Telomeres, which are involved in cell division, carcinogenesis, and aging and constitute important therapeutic targets, are prone to oxidative damage. This propensity has been correlated with the presence of guanine-rich sequences, capable of forming four-stranded DNA structures (G-quadruplexes). Here, we present the first study on oxidative damage of human telomere G-quadruplexes without mediation of external molecules. Our investigation has been performed for G-quadruplexes formed by folding of GGG(TTAGGG)3 single strands in buffered solutions containing Na+ cations (TEL21/Na+). Associating nanosecond time-resolved spectroscopy and quantum mechanical calculations (TD-DFT), it focuses on the primary species, ejected electrons and guanine radicals, generated upon absorption of UV radiation directly by TEL21/Na+. We show that, at 266 nm, corresponding to an energy significantly lower than the guanine ionization potential, the one-photon ionization quantum yield is 4.5 × 10-3. This value is comparable to that of cyclobutane thymine dimers (the major UV-induced lesions) in genomic DNA; the quantum yield of these dimers in TEL21/Na+ is found to be (1.1 ± 0.1) × 10-3. The fate of guanine radicals, generated in equivalent concentration with that of ejected electrons, is followed over 5 orders of magnitude of time.
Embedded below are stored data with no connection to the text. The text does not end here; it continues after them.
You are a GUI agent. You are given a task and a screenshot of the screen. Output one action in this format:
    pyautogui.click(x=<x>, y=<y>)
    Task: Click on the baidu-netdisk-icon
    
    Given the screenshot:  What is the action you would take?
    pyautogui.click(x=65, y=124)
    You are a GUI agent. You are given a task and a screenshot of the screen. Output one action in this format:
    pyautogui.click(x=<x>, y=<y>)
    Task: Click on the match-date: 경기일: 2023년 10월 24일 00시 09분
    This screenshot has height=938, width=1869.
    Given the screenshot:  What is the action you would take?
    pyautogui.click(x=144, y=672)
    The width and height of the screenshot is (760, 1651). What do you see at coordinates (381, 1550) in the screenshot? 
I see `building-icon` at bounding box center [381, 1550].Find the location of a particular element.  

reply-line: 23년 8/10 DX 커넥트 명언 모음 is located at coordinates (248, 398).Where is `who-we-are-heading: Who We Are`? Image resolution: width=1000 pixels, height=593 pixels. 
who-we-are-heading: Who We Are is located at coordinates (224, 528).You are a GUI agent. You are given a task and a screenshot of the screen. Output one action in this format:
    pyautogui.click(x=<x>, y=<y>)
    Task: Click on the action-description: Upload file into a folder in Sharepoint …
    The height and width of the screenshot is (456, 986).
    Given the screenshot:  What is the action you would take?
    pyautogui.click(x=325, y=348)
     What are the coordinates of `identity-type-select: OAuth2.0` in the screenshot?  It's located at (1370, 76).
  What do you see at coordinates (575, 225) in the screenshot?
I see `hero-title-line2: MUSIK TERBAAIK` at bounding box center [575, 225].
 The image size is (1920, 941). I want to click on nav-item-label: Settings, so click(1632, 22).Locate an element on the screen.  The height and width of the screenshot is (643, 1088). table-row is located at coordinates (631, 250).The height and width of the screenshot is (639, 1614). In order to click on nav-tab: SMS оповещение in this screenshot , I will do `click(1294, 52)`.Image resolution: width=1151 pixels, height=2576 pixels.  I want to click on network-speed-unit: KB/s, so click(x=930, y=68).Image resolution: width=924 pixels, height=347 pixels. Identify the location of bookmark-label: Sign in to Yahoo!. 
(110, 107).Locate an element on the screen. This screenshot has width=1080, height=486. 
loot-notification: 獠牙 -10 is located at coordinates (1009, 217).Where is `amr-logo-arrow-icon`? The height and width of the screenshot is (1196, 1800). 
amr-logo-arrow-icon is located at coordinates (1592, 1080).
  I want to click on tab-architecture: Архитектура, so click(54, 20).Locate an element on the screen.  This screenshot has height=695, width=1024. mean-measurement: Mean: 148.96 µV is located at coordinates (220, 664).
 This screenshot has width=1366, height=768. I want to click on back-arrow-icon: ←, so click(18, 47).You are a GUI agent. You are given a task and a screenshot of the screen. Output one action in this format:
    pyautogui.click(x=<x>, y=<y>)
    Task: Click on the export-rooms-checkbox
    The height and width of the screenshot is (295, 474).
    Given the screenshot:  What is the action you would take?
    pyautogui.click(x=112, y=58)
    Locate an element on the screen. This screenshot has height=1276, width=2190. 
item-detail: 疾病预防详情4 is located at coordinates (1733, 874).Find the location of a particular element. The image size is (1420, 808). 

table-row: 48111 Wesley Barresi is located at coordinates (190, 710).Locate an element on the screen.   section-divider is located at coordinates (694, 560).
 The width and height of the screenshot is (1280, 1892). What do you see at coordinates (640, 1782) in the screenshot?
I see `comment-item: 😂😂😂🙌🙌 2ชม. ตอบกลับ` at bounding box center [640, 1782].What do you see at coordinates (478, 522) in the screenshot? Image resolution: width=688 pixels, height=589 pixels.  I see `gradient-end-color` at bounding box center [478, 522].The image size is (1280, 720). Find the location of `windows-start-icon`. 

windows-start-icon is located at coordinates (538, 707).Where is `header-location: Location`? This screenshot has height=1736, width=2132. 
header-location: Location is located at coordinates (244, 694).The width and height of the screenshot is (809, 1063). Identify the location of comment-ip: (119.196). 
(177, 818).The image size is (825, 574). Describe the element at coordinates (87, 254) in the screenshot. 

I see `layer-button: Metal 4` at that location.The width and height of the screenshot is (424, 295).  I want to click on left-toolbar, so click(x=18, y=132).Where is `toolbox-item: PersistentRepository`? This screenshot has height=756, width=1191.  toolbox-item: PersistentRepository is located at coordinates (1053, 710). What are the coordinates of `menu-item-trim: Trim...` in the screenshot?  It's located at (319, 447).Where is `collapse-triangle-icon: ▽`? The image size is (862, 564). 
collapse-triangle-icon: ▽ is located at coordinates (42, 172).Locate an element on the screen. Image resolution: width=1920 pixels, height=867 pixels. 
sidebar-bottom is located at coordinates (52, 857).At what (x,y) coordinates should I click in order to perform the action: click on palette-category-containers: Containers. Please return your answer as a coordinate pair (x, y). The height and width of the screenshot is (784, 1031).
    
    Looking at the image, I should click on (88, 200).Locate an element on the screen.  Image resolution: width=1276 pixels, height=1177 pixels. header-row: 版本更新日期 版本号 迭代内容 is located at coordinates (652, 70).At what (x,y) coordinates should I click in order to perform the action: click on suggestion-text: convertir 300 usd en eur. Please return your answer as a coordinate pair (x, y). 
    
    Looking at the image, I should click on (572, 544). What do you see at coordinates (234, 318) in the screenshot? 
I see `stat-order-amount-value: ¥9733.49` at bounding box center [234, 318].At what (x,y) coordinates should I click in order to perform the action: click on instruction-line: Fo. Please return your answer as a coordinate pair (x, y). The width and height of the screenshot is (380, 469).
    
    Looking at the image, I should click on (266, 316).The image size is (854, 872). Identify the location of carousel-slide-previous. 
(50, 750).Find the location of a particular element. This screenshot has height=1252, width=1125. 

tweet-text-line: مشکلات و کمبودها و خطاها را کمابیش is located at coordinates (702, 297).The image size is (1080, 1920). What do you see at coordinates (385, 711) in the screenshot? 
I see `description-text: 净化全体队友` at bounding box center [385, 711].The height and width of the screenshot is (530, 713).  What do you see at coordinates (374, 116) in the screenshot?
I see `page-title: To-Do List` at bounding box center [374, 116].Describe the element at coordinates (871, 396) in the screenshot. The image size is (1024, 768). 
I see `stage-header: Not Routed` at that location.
Such a quantitative approach reveals that an important part of radical cation population survives up to a few milliseconds, whereas radical cations produced by chemical oxidants in various DNA systems are known to deprotonate, at most, within a few microseconds. Under the same experimental conditions, neither one-photon ionization nor long-lived radical cations are detected for the telomere repeat TTAGGG in single-stranded configuration, showing that secondary structure plays a key role in these processes. Finally, two types of deprotonated radicals are identified: on the one hand, (G-H2)• radicals, stable at early times, and on the other hand, (G-H1)• radicals, appearing within a few milliseconds and decaying with a time constant of ∼50 ms.

中文翻译：

---

人类端粒 G-四链体对低能紫外线辐射的吸收产生长寿命鸟嘌呤自由基阳离子

端粒参与细胞分裂、癌变和衰老并构成重要的治疗靶点，容易发生氧化损伤。这种倾向与富含鸟嘌呤的序列的存在相关，能够形成四链 DNA 结构（G-四链体）。在这里，我们首次在没有外部分子介导的情况下对人类端粒 G-四链体的氧化损伤进行了研究。我们的研究是针对 GGG(TTAGGG)3 单链在含有 Na+ 阳离子 (TEL21/Na+) 的缓冲溶液中折叠形成的 G-四链体进行的。将纳秒时间分辨光谱和量子力学计算 (TD-DFT) 相关联，它专注于主要物质、喷射电子和鸟嘌呤自由基，这些物质是由 TEL21/Na+ 直接吸收紫外线辐射产生的。我们表明，在 266 nm 处，对应于明显低于鸟嘌呤电离势的能量，单光子电离量子产率为 4.5 × 10-3。该值与基因组 DNA 中的环丁烷胸腺嘧啶二聚体（主要的紫外线诱导损伤）相当；发现这些二聚体在 TEL21/Na+ 中的量子产率为 (1.1 ± 0.1) × 10-3。鸟嘌呤自由基的命运，以与喷射电子的浓度相等的浓度产生，被跟踪超过 5 个数量级的时间。这种定量方法表明，自由基阳离子群体的重要组成部分最多可存活几毫秒，而已知由各种 DNA 系统中的化学氧化剂产生的自由基阳离子最多在几微秒内去质子化。在相同的实验条件下，对于单链配置的端粒重复 TTAGGG，既没有检测到单光子电离，也没有检测到长寿命自由基阳离子，表明二级结构在这些过程中起着关键作用。最后，确定了两种类型的去质子化自由基：一方面，(G-H2)• 自由基，早期稳定，另一方面，(G-H1)• 自由基，在几毫秒内出现并随着约 50 毫秒的时间常数。